═════ Data

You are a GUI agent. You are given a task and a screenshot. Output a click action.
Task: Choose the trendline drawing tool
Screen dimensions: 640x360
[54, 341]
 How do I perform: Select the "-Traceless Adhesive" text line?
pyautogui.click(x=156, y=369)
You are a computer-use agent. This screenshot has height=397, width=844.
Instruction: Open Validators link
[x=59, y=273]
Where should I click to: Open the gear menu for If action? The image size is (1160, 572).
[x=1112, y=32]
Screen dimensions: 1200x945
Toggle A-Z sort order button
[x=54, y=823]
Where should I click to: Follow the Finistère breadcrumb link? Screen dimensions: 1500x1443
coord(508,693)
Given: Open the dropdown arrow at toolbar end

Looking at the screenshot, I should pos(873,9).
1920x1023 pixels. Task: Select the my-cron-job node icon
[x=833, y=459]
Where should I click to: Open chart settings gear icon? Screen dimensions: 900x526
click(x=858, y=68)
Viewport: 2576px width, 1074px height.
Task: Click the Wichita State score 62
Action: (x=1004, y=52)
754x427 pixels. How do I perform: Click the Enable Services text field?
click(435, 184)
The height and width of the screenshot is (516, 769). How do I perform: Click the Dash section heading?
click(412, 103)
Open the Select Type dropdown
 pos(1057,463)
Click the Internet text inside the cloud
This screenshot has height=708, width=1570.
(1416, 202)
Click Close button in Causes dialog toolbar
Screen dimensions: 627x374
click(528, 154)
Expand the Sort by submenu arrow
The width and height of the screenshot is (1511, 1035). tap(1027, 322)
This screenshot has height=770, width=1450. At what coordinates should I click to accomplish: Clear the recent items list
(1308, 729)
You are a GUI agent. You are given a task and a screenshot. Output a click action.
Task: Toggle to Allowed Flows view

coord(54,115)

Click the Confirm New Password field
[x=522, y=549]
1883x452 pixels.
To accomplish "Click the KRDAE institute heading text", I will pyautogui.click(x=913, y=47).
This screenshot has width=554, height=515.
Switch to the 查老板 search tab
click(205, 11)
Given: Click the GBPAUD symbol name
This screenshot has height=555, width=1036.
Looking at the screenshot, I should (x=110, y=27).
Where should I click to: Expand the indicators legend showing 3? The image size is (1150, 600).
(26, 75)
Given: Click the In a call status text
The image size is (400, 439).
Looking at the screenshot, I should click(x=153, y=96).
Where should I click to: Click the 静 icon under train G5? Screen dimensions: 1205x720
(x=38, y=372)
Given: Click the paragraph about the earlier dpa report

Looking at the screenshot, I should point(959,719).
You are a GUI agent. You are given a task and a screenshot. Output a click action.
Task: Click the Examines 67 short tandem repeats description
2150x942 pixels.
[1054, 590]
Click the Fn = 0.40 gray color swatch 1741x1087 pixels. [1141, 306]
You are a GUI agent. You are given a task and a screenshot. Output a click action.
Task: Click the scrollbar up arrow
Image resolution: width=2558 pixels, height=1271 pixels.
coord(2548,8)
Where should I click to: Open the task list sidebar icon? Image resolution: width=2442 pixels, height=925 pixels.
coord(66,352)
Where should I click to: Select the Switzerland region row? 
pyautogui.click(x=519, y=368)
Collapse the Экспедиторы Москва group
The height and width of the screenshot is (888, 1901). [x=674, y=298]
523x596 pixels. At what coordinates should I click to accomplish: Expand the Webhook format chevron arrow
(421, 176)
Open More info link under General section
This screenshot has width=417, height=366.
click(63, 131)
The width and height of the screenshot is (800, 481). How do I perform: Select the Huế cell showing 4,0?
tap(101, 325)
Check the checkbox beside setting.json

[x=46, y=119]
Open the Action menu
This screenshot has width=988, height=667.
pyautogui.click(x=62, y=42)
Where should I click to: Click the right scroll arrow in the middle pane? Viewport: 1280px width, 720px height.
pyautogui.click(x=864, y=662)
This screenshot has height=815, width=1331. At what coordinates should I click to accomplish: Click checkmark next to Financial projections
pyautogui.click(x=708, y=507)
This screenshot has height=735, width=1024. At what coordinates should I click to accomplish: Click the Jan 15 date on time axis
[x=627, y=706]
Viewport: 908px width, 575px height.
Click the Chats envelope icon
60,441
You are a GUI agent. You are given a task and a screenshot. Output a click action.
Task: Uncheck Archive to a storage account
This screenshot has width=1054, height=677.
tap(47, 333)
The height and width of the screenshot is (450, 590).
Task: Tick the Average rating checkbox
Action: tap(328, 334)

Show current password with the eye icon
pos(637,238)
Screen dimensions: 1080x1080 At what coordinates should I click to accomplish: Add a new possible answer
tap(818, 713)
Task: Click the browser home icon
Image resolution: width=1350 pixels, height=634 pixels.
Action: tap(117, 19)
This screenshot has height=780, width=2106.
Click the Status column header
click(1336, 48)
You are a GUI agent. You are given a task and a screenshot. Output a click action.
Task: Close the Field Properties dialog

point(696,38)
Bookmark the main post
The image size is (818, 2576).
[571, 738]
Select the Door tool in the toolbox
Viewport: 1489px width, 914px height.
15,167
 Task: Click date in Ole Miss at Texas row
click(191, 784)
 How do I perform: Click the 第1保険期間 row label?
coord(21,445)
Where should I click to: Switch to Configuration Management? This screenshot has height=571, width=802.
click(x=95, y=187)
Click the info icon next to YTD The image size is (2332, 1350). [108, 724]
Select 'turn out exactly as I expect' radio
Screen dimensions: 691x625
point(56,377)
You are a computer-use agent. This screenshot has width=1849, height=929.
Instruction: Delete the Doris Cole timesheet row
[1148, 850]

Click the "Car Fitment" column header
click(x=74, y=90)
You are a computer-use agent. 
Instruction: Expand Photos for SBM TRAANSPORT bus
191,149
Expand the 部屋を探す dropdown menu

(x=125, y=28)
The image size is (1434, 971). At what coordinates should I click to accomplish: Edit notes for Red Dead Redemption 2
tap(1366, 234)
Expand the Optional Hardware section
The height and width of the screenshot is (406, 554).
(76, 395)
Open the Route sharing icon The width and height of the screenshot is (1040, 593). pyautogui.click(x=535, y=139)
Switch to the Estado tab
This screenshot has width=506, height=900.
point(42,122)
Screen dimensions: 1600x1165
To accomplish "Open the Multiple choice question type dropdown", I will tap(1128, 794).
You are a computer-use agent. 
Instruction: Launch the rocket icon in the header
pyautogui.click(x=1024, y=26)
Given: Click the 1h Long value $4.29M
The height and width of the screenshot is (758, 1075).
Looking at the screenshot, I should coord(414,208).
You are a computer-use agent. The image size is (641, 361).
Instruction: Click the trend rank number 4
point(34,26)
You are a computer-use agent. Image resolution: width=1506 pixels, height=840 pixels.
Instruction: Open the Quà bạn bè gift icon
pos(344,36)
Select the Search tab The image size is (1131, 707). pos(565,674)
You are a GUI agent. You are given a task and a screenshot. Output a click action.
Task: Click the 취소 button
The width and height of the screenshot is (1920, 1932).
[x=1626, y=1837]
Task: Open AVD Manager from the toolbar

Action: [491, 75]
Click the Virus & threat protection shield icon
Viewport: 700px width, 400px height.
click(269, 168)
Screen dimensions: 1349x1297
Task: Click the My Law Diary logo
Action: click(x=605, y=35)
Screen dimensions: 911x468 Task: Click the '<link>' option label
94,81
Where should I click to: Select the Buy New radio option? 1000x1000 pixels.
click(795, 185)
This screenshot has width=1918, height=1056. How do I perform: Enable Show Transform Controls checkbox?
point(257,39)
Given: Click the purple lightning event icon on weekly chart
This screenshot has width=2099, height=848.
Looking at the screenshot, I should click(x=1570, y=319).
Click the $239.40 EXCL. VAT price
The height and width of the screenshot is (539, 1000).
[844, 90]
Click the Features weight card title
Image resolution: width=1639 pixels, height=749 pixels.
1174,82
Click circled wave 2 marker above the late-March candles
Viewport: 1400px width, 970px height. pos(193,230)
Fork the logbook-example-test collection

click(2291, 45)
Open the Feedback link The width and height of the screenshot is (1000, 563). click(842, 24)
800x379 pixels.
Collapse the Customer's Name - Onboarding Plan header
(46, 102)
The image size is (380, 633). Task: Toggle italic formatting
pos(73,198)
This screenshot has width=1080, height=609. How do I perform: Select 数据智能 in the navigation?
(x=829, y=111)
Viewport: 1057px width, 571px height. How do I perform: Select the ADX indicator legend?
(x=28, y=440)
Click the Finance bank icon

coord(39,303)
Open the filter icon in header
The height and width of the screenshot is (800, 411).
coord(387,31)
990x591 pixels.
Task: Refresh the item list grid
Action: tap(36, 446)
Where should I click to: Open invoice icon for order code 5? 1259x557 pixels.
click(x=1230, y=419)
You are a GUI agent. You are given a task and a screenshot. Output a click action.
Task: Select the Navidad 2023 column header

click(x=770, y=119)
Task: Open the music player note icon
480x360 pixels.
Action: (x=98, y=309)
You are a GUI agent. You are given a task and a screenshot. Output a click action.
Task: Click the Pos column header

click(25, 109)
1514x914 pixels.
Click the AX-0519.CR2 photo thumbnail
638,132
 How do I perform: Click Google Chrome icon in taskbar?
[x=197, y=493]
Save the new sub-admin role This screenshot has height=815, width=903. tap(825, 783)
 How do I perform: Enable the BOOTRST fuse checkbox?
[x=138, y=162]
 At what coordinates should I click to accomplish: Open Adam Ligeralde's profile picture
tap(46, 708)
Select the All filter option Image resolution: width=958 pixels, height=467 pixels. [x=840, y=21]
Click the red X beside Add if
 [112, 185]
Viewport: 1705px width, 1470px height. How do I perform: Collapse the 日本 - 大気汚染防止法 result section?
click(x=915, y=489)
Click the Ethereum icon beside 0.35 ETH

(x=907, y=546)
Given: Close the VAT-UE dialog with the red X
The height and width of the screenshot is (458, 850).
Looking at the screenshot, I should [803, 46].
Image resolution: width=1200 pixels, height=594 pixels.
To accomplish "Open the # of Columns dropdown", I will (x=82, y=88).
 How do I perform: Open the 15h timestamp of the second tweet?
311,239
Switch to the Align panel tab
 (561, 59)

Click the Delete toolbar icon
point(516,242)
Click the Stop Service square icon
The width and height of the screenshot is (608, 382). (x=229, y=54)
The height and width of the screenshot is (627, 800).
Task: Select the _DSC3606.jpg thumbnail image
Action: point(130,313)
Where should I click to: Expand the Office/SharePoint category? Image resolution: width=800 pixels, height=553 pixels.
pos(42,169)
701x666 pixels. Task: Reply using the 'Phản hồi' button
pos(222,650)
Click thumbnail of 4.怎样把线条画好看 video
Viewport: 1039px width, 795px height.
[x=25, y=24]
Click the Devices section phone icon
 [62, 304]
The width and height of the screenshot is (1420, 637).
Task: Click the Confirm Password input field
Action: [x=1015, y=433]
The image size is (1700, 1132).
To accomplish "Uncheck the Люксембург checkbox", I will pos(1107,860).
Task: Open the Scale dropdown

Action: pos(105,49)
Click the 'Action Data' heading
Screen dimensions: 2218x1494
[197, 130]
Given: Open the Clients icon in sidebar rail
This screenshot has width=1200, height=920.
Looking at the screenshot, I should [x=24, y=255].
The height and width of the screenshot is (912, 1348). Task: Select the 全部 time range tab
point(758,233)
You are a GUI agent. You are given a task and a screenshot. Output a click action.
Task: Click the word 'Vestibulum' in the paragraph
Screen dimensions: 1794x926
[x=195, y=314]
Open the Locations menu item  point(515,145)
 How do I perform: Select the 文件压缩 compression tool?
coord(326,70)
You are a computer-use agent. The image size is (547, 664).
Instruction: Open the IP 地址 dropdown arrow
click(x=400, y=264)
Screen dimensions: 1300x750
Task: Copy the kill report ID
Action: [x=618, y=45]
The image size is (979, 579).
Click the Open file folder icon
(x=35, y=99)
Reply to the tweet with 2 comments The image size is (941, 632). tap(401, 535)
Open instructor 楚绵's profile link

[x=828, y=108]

══════════

**Exercise**
From the material above, return every line that contains "computer".

**Reply**
You are a computer-use agent. This screenshot has height=397, width=844.
You are a computer-use agent. This screenshot has width=1849, height=929.
You are a computer-use agent. 
You are a computer-use agent. 
You are a computer-use agent. The image size is (641, 361).
You are a computer-use agent. Image resolution: width=1506 pixels, height=840 pixels.
You are a computer-use agent. The image size is (547, 664).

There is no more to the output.